> [What you have to do]
In your answer, reproduce exactly the lines from the beginning of the listing below through the one containing "Task: Open the Sales Inv module icon", and only those lines.
----
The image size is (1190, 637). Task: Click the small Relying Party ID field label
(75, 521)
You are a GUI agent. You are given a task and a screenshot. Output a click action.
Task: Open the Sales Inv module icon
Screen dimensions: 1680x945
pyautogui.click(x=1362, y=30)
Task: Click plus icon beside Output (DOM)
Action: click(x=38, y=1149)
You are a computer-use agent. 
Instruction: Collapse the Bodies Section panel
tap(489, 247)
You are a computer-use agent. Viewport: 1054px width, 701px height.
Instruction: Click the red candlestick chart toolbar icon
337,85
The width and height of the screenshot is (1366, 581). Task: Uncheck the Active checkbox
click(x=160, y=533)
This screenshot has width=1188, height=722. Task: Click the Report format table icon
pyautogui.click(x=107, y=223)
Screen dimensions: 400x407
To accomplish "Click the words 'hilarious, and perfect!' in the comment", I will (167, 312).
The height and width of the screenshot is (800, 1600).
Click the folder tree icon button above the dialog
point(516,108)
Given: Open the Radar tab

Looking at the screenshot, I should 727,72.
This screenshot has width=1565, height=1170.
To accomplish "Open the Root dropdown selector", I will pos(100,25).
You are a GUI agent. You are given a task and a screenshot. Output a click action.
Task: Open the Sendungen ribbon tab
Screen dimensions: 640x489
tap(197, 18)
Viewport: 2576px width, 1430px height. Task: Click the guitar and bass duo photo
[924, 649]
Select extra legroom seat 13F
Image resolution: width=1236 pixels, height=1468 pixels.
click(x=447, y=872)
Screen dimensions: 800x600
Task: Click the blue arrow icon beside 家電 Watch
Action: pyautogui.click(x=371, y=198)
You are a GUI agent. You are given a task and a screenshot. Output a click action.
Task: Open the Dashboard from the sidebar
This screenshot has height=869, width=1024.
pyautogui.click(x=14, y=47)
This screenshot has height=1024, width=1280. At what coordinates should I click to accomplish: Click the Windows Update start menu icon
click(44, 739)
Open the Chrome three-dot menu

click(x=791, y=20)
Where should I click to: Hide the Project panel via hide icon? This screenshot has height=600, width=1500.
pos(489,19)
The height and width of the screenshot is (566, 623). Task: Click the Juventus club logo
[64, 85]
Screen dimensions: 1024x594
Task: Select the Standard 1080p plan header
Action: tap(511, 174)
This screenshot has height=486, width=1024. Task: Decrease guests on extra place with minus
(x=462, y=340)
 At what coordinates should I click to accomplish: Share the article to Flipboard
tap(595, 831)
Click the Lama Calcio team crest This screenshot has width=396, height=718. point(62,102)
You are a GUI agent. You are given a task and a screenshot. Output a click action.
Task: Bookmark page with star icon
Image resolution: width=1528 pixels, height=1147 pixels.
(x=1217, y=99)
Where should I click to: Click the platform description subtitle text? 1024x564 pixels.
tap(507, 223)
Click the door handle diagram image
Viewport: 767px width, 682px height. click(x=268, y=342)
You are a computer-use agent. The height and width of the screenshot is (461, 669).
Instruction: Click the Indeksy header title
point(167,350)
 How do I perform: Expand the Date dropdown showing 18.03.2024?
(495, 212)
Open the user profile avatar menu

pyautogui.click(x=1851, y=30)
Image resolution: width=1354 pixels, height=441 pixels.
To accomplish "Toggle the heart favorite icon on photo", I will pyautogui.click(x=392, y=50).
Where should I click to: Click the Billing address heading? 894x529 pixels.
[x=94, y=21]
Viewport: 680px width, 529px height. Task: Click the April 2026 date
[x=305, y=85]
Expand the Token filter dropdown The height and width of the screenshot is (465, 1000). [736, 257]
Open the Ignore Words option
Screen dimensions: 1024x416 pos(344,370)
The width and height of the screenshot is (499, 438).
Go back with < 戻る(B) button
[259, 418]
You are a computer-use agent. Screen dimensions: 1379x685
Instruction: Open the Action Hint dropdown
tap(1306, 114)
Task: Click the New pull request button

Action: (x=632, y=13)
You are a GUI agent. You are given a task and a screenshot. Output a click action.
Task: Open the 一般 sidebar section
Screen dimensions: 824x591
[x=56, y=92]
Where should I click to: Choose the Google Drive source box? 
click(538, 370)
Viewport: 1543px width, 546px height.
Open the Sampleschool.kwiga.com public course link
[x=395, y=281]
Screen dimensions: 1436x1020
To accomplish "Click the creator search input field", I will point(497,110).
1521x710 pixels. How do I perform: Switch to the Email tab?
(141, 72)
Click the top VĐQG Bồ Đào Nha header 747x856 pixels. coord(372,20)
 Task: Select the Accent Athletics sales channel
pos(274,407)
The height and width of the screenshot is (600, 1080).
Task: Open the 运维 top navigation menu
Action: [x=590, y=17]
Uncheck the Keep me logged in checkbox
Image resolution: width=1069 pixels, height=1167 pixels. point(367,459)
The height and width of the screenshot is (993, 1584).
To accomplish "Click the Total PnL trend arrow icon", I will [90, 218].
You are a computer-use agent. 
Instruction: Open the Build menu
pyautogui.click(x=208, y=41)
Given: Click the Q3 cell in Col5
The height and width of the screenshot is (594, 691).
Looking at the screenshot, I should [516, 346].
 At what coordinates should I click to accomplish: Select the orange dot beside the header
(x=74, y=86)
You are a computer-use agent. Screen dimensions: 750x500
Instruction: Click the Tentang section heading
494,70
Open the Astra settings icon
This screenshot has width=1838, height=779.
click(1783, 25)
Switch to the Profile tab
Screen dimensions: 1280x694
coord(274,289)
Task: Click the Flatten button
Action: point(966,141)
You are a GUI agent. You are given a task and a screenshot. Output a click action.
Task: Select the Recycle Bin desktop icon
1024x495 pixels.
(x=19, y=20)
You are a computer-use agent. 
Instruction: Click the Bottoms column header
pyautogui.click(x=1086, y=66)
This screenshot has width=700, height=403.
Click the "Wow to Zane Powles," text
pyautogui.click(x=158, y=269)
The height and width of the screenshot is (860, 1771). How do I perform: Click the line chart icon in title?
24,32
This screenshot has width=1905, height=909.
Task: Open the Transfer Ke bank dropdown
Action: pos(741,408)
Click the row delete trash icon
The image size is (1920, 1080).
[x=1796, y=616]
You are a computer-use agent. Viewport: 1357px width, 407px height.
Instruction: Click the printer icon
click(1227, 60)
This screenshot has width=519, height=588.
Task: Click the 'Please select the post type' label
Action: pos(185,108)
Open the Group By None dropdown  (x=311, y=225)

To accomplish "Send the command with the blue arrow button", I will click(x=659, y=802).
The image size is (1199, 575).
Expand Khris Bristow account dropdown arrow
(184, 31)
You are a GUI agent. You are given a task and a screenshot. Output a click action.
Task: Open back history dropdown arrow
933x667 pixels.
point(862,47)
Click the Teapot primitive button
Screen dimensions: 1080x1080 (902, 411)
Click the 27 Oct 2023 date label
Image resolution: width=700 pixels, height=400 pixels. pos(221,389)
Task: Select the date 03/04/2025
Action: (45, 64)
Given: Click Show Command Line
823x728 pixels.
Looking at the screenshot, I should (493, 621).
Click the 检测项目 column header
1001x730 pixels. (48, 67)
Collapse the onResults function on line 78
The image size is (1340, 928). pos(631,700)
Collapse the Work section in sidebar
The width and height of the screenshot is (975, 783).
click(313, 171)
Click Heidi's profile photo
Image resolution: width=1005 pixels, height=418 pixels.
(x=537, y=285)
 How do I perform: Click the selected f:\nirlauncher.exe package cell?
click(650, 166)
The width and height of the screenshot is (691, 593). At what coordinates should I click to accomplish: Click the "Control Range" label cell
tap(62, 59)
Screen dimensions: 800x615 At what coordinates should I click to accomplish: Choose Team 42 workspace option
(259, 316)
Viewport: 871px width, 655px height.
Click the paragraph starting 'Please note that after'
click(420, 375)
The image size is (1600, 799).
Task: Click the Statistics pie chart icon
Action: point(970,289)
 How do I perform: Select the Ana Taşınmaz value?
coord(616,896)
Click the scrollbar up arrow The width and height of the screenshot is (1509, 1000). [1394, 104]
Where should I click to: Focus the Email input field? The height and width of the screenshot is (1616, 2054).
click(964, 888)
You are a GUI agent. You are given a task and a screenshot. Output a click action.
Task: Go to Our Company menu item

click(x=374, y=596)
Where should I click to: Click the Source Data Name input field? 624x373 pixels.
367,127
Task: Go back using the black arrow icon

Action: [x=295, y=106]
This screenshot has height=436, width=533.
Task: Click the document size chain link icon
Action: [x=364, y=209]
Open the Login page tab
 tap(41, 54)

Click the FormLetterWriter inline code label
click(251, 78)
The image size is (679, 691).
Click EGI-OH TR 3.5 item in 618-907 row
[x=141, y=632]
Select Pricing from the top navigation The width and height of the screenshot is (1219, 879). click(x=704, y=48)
----
> [Expected output]
The image size is (1190, 637). Task: Click the small Relying Party ID field label
(75, 521)
You are a GUI agent. You are given a task and a screenshot. Output a click action.
Task: Open the Sales Inv module icon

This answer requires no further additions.